**To-do list:**
(a) Answer each of the following about the forum thread on a user title, on its own line and marked the same way.
(i) What did the user title change to on its own?
(ii) Where in the User Control Panel did bruce333 say to look?
(iii) What did unpecador guess the new title stands for?
(b) Reproduce the part of the forum thread on a user title that begins at the words "My user title" and stops after "look under options.".

**Excerpt provided:**
+ + + + + + +

# User title



## dosborn (Apr 17, 2009)

My user title changed to FD on it's own. Anybody know what this means??


----------



## bruce333 (Sep 1, 2006)

Don't know.

You are a supporting member so I think you can change it yourself. Go to your User Control Panel (User CP link at the top left) and look under options.


----------



## dosborn (Apr 17, 2009)

Thanks, I was curious more than anything. I did see how to change it under "edit profile". Now I have to come up with some clever, non-offensive title.... that could take a while....:smt115


----------



## unpecador (May 9, 2008)

My guess is that it stands for Forum Donor.


----------



## Todd (Jul 3, 2006)

unpecador said:


> My guess is that it stands for Forum Donor.


And we have a winner!

I had to ask js once before. :smt033


----------



## dosborn (Apr 17, 2009)

Ahhh. I wouldn't have guessed that. I assumed they thought I was a F#&*ing D#%*.:anim_lol:


----------



## James NM (Jan 4, 2007)

dosborn said:


> ... Now I have to come up with some clever, non-offensive title....


Where's the fun in that?


----------



## dosborn (Apr 17, 2009)

Don't get me wrong, I enjoy being offensive, but I would like to keep a good standing membership here.


----------



## James NM (Jan 4, 2007)

dosborn said:


> Don't get me wrong, I enjoy being offensive...


Me too.

And so far, my login still works.


----------

+ + + + + + +

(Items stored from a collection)
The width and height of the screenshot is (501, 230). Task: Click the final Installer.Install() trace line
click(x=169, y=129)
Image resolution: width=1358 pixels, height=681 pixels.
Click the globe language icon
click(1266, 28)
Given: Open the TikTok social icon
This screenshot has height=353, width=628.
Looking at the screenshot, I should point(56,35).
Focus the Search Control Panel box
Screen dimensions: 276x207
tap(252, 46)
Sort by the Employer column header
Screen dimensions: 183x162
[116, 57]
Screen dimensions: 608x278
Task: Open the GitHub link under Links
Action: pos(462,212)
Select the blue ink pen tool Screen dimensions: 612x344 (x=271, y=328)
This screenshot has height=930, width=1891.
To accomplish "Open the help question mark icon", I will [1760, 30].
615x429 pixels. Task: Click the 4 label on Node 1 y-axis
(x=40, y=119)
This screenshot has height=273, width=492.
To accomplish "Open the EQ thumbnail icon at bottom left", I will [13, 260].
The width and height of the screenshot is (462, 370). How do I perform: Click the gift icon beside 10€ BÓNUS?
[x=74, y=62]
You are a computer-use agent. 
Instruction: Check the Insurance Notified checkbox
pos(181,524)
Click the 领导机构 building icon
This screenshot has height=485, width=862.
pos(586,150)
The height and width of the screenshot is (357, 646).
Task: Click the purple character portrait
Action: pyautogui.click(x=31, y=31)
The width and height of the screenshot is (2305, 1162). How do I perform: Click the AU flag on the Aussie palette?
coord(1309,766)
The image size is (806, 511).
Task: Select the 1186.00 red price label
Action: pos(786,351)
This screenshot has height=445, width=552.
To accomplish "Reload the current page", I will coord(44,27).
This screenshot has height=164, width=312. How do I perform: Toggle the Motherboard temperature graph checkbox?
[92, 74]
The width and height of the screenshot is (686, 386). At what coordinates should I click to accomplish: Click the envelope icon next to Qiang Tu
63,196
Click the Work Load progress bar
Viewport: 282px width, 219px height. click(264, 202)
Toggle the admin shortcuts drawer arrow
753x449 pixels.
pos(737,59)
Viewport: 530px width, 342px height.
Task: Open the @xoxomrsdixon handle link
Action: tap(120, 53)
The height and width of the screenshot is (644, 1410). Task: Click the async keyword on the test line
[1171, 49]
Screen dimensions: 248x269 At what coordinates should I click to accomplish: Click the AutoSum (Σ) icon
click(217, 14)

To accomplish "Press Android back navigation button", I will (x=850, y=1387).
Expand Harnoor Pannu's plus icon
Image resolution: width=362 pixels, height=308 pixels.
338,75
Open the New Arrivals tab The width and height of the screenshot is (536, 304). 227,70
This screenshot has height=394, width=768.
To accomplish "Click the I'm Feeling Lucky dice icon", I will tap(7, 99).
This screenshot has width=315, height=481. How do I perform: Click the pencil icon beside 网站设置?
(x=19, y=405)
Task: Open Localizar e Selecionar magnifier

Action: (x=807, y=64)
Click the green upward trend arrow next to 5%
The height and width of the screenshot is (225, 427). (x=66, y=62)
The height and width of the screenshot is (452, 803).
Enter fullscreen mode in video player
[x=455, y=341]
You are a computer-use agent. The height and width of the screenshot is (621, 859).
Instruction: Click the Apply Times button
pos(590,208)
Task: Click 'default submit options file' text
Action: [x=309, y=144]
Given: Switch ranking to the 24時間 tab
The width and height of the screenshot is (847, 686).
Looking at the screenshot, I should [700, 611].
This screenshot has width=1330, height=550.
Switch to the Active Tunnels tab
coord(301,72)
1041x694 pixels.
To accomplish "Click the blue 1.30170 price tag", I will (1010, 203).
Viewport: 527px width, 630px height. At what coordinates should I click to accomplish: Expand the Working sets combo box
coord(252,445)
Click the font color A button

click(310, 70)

+ + + + + + +

**Answers per task:**
(a)
(i) FD
(ii) Under options
(iii) Forum Donor

(b)
My user title changed to FD on it's own. Anybody know what this means??


----------



## bruce333 (Sep 1, 2006)

Don't know.

You are a supporting member so I think you can change it yourself. Go to your User Control Panel (User CP link at the top left) and look under options.